The IRS has consistently recommended using its online Tax Withholding Estimator to check whether current withholding matches expected tax liability. The estimator accounts for multiple jobs, non-wage income, and credits in a way that neither the old allowance system nor a simple filing-status selection can replicate on its own.
Any employee who wants to update their withholding — whether because they were still on an old M-0 form or because their circumstances changed — must submit a current Form W-4 to their employer. The employer is required to implement the new form no later than the start of the first payroll period ending on or after the 30th day from receiving it. There is no limit on how often an employee can submit a revised W-4 during the year.
On the current form, the process is straightforward. Step 1 asks for a filing status (Single or Married Filing Separately, Married Filing Jointly, or Head of Household). Steps 2 through 4 are completed only if they apply: Step 2 addresses multiple jobs or a working spouse, Step 3 captures dependent tax credits, and Step 4 allows adjustments for other income, deductions beyond the standard amount, or extra per-paycheck withholding. Employees who complete only Step 1 and sign the form get withholding based on their chosen status’s standard deduction and rates with no other adjustments.

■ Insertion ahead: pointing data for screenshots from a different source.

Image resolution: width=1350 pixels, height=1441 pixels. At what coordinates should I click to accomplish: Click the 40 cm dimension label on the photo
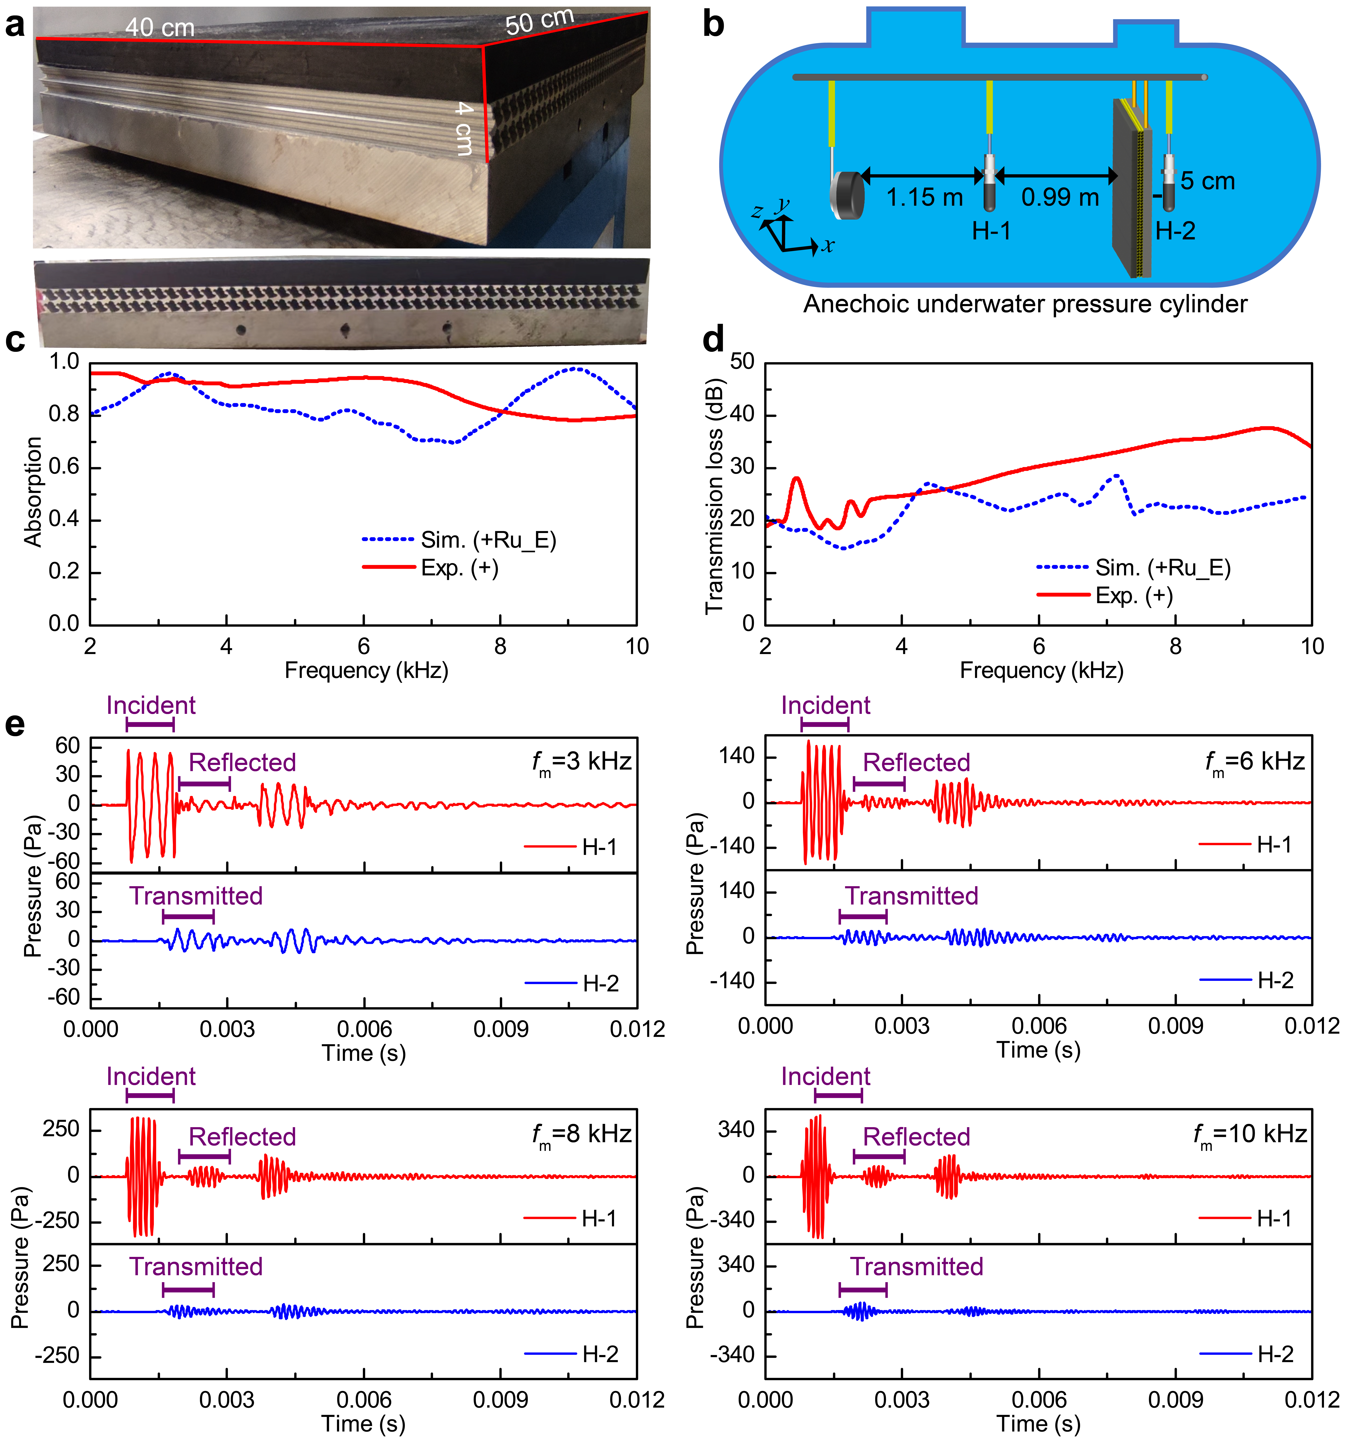159,28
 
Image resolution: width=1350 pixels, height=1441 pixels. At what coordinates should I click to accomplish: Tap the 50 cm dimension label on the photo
539,22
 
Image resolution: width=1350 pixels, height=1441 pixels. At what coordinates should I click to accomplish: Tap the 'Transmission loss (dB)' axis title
714,497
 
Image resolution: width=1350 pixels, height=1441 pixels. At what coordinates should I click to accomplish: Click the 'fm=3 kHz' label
581,763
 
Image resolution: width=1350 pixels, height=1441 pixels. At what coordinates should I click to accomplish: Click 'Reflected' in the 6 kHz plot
916,763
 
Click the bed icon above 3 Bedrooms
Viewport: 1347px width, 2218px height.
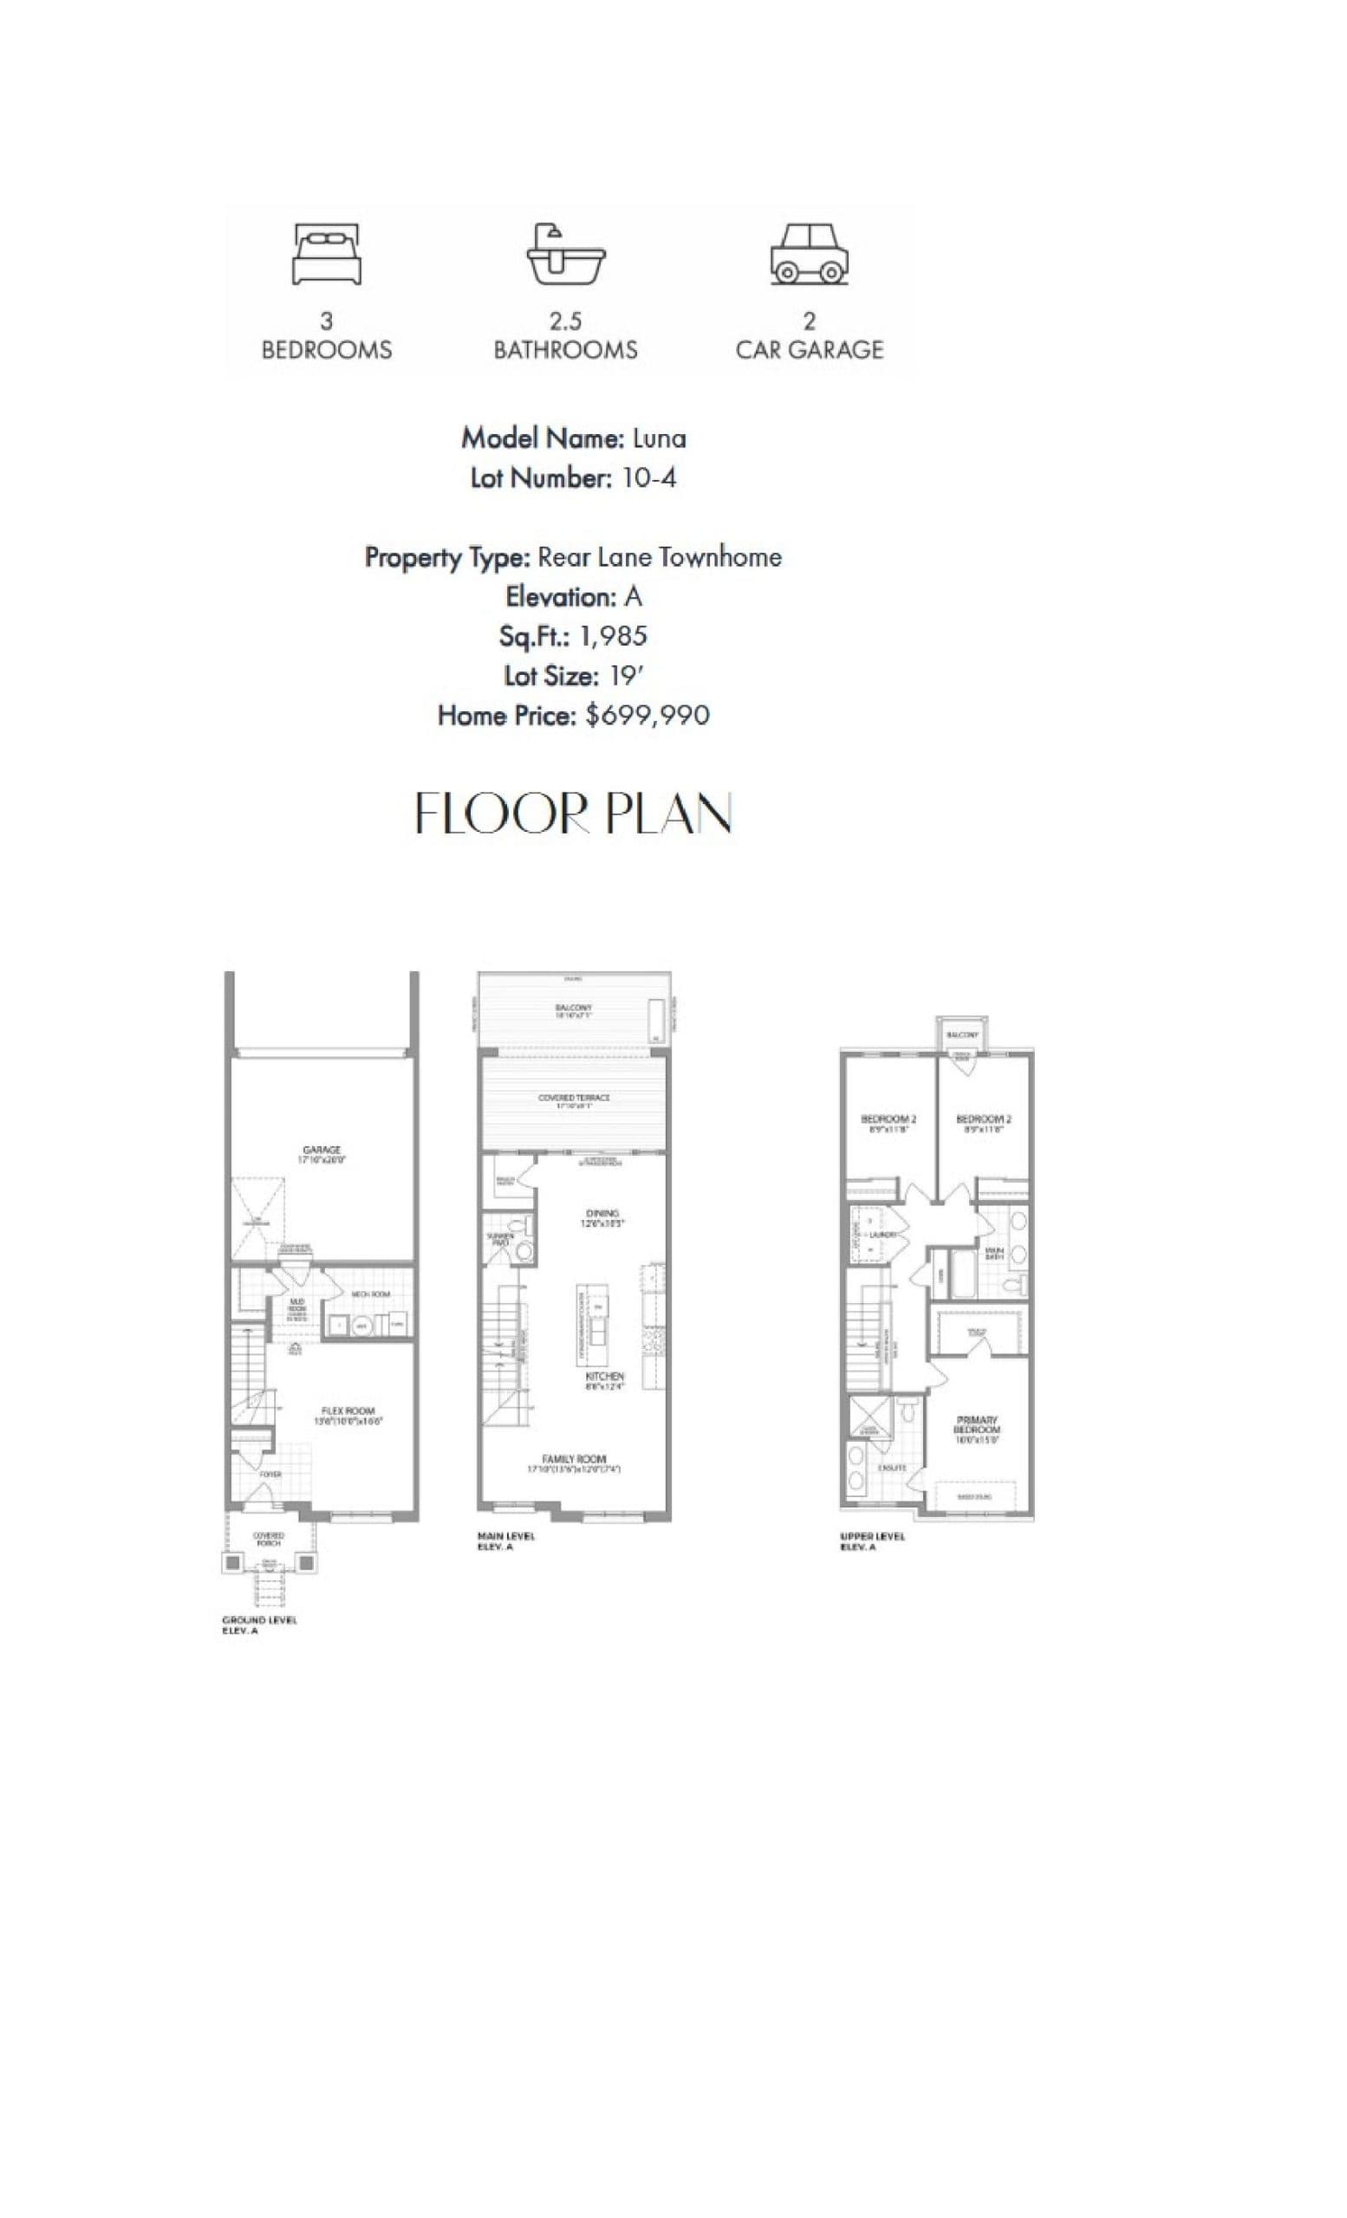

One important caution applies to anyone transitioning from the old form: entering “zero” in the dollar-amount fields on the current W-4 does not work like claiming zero allowances on the old one. On the new form, a zero in the deduction or credit fields simply means zero dollars of adjustment, which is the default behavior. Entering zeros where the form expects dollar amounts will not increase withholding the way the old zero-allowance election did.
The “M” in M-0 referred broadly to married status, but the IRS recognizes five distinct filing statuses that determine tax rates, standard deductions, and credit eligibility:
On the pre-2020 W-4, these five statuses collapsed into just two letter codes: S (covering Single and Head of Household) and M (covering Married Filing Jointly). The current form’s three-code system — MS, MJ, and HH — more closely mirrors the actual filing statuses, reducing the mismatch between paycheck withholding and year-end tax liability that the old two-code system sometimes created.